PROBLEM STATEMENT =
Reproduce the stretch of rows from the line containing "Click the Total Alpha value line" through the line containing "Toggle paragraph marks", inclusive, and nothing else.

--- start of MATERIAL TO PROCESS ---

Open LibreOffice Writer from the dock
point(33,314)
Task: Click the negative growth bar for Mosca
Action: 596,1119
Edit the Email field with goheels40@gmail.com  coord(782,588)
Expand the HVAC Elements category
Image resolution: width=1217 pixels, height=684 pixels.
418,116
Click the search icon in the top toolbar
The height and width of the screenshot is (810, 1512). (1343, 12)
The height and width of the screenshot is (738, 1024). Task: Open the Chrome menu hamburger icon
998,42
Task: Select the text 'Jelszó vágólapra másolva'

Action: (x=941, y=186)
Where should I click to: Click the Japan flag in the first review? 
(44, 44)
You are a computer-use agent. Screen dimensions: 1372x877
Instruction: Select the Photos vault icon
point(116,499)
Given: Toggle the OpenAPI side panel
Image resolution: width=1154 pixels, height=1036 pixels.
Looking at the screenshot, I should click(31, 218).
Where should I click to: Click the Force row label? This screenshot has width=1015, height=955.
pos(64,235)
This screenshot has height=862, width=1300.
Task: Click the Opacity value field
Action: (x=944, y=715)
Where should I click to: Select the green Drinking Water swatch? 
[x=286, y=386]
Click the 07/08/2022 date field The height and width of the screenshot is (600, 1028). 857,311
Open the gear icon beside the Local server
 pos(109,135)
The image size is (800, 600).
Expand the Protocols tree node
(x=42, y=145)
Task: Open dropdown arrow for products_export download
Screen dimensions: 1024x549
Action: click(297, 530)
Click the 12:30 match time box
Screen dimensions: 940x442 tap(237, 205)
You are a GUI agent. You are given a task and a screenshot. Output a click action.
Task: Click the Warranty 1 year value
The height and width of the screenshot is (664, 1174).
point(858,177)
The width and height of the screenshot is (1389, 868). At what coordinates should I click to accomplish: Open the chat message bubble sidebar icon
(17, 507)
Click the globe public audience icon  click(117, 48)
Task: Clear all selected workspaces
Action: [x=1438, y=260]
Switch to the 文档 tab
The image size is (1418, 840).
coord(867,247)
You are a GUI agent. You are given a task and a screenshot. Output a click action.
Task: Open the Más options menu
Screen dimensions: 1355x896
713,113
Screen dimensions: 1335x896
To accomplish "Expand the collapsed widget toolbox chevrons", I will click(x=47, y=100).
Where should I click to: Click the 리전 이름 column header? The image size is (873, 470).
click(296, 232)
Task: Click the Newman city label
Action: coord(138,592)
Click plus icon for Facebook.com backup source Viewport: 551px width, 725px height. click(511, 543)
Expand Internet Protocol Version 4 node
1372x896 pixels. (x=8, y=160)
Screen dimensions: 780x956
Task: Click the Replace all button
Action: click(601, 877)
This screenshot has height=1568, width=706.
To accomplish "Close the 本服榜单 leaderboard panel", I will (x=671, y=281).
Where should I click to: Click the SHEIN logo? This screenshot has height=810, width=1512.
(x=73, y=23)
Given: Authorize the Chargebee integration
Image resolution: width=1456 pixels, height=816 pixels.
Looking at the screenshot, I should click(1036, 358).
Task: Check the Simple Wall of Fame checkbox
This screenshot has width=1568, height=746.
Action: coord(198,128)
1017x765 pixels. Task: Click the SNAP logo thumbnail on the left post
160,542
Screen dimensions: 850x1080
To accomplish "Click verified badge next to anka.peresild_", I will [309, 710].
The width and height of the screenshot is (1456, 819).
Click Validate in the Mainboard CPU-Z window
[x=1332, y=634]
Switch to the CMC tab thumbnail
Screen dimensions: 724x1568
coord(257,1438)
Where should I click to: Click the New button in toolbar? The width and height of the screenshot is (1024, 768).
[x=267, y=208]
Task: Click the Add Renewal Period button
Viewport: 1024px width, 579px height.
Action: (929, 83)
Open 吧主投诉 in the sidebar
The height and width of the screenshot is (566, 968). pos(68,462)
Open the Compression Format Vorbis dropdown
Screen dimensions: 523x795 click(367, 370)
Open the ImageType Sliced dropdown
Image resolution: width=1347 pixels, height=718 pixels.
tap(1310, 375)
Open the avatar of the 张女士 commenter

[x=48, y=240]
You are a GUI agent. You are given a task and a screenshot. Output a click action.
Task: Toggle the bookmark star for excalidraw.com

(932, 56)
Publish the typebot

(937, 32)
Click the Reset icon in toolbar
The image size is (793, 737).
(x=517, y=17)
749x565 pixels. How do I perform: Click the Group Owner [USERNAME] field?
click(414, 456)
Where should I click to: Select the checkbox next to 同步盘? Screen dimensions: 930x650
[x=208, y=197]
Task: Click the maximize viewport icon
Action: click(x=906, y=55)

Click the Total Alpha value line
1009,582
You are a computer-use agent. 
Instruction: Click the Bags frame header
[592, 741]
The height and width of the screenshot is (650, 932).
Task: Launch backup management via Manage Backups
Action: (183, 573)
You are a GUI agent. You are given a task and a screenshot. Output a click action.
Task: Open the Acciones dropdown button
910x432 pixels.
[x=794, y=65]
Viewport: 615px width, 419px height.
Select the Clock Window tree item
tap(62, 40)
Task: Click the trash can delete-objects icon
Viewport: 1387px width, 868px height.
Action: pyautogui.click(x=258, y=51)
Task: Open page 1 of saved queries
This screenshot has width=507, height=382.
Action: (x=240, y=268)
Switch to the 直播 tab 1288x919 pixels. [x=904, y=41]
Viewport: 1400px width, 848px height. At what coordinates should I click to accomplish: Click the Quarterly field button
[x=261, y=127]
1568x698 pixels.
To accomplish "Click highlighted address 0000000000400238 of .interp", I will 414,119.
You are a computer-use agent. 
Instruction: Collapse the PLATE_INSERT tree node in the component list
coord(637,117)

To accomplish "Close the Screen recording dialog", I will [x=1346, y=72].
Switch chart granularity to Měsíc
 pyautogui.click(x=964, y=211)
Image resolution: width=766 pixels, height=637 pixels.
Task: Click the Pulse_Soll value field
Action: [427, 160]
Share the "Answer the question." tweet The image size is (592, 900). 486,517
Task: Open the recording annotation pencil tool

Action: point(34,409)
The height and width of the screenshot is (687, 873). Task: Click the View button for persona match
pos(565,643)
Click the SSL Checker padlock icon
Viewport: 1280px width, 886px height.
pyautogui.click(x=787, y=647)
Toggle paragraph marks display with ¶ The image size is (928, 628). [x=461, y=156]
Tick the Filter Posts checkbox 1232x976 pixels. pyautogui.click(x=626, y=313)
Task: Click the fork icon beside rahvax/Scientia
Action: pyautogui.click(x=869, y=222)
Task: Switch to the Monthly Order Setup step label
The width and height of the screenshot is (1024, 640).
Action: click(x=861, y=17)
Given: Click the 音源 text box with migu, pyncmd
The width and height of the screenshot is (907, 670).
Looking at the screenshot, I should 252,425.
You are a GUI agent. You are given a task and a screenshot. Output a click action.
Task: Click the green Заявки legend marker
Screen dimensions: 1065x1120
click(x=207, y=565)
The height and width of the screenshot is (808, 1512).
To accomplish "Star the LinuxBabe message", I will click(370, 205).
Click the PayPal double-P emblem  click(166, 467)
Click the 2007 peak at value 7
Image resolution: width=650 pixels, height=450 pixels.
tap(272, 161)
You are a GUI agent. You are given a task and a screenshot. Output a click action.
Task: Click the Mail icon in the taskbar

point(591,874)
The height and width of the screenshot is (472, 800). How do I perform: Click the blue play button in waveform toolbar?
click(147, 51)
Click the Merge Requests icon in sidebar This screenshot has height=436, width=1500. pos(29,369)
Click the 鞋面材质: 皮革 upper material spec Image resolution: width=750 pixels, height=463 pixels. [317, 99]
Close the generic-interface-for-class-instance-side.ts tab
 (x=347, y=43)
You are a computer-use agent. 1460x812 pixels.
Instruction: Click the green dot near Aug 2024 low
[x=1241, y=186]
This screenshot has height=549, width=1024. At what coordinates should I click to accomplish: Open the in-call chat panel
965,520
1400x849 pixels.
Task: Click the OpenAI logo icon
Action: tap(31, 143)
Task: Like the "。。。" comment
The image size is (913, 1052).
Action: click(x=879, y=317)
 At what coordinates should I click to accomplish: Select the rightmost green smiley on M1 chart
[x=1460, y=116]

--- end of MATERIAL TO PROCESS ---

RESPONSE =
Click the Total Alpha value line
1009,582
You are a computer-use agent. 
Instruction: Click the Bags frame header
[592, 741]
The height and width of the screenshot is (650, 932).
Task: Launch backup management via Manage Backups
Action: (183, 573)
You are a GUI agent. You are given a task and a screenshot. Output a click action.
Task: Open the Acciones dropdown button
910x432 pixels.
[x=794, y=65]
Viewport: 615px width, 419px height.
Select the Clock Window tree item
tap(62, 40)
Task: Click the trash can delete-objects icon
Viewport: 1387px width, 868px height.
Action: pyautogui.click(x=258, y=51)
Task: Open page 1 of saved queries
This screenshot has width=507, height=382.
Action: (x=240, y=268)
Switch to the 直播 tab 1288x919 pixels. [x=904, y=41]
Viewport: 1400px width, 848px height. At what coordinates should I click to accomplish: Click the Quarterly field button
[x=261, y=127]
1568x698 pixels.
To accomplish "Click highlighted address 0000000000400238 of .interp", I will 414,119.
You are a computer-use agent. 
Instruction: Collapse the PLATE_INSERT tree node in the component list
coord(637,117)

To accomplish "Close the Screen recording dialog", I will [x=1346, y=72].
Switch chart granularity to Měsíc
 pyautogui.click(x=964, y=211)
Image resolution: width=766 pixels, height=637 pixels.
Task: Click the Pulse_Soll value field
Action: [427, 160]
Share the "Answer the question." tweet The image size is (592, 900). 486,517
Task: Open the recording annotation pencil tool

Action: point(34,409)
The height and width of the screenshot is (687, 873). Task: Click the View button for persona match
pos(565,643)
Click the SSL Checker padlock icon
Viewport: 1280px width, 886px height.
pyautogui.click(x=787, y=647)
Toggle paragraph marks display with ¶ The image size is (928, 628). [x=461, y=156]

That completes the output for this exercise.